- Born: 10 November 1958 Canteleu, France
- Died: 3 May 2021 (aged 62) Paris, France
- Occupations: journalist, news editor

= Michèle Léridon =

French journalist (1958–2021)

Michèle Léridon (10 November 1958 – 3 May 2021) was a French journalist and news director. A longtime journalist and editor at Agence France-Presse (AFP), she was its global news director from 2014 to 2019, when she became a member of the French Conseil supérieur de l'audiovisuel.

==Early life and education==
Michèle Léridon was born in Canteleu, the daughter of a physician and a radiologist, and was educated at the Lycée du Parc Chabrières in Ouillins. She earned degrees in economics from the Lumière University Lyon 2 and in journalism from the Centre de formation des journalistes in Paris.

==Career==
Léridon began her career in 1977, working as a reporter for two regional newspapers, La Voix de l'Ain and La Nouvelle République du Centre-Ouest, then at the magazine L'Usine Nouvelle.

She joined AFP in 1981, working first in France and covering media news during privatisation, and later in Africa, where she covered wars in Sierra Leone and Liberia and became the first woman director of the agency's Africa coverage. She subsequently worked in other managerial positions including as chief of the Rome bureau, and in 2014 became global news director, also the first woman to hold that post.

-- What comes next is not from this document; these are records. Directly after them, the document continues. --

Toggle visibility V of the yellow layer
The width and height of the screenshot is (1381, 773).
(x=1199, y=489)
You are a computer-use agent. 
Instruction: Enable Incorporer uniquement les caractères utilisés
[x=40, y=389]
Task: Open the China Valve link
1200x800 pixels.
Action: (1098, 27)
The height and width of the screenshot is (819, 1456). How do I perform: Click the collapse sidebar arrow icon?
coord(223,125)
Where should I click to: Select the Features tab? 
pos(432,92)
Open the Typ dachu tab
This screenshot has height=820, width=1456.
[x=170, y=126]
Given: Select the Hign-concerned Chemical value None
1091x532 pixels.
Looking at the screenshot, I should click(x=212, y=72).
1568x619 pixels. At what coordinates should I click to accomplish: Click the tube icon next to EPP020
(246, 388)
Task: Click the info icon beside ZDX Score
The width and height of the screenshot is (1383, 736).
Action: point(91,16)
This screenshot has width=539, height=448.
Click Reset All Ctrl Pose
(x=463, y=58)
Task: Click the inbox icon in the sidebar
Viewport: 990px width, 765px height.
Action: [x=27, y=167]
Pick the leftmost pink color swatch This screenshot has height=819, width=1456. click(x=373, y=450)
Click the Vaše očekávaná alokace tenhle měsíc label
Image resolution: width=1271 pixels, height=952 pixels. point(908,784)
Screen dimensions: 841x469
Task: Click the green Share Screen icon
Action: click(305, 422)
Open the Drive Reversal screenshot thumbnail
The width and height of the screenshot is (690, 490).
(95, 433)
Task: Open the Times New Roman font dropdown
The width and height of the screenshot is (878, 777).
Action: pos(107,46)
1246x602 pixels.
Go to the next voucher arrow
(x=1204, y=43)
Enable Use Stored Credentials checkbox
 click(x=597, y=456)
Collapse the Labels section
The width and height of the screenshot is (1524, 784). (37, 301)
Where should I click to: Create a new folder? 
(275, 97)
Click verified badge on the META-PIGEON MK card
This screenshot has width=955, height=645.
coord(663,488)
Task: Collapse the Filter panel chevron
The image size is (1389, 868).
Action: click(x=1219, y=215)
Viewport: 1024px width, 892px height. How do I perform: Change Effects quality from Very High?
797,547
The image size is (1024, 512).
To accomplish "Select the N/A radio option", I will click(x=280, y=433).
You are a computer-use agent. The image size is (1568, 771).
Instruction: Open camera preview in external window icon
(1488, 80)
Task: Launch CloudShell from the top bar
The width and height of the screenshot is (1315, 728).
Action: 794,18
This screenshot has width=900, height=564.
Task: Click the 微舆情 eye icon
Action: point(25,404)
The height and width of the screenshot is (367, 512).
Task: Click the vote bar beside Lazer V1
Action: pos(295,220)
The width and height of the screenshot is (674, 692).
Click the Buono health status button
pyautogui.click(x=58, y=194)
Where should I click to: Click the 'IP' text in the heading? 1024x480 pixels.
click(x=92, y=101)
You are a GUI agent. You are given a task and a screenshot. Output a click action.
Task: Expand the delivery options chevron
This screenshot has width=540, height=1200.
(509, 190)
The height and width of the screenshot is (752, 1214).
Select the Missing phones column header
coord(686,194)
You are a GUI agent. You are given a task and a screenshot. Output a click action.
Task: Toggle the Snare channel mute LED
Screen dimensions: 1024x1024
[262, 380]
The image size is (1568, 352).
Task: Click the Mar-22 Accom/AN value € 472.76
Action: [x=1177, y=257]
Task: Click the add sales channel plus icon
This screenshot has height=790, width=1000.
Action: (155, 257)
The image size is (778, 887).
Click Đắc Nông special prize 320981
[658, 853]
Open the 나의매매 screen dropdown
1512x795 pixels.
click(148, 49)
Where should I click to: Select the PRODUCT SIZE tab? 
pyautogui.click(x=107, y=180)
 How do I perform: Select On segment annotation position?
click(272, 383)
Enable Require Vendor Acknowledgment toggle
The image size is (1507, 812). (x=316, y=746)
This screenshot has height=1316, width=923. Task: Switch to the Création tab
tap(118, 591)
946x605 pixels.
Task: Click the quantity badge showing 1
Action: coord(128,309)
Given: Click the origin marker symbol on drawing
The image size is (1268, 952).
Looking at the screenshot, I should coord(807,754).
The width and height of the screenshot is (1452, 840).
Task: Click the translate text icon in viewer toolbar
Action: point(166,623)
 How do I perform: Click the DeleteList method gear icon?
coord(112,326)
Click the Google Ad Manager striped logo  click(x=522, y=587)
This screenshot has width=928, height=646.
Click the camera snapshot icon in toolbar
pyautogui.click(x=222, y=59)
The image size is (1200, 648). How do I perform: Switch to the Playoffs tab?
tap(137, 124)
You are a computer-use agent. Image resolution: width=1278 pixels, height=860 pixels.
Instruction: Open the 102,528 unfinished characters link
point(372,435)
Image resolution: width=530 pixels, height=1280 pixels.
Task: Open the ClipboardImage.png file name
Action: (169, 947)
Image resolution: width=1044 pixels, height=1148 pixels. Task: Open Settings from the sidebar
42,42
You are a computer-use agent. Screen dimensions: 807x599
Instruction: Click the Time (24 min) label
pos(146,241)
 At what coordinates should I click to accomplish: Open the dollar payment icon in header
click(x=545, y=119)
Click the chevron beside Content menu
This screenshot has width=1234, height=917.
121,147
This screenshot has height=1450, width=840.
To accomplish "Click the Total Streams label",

In early 2019 she was appointed to the Conseil supérieur de l'audiovisuel, the regulator of electronic media in France, where she headed the working group on rights and liberties, pluralism and professional ethics, and was influential in shaping policy on social media and other online platforms and combatting disinformation. She was also an administrative member of Reporters Without Borders.

==Awards==
She was awarded the annual prize of the Assises internationales du journalisme et de l'information in the news reporting category in 2014, and the European Alliance of News Agencies prize in 2015.

==Personal life==
Léridon was divorced; she had three sons.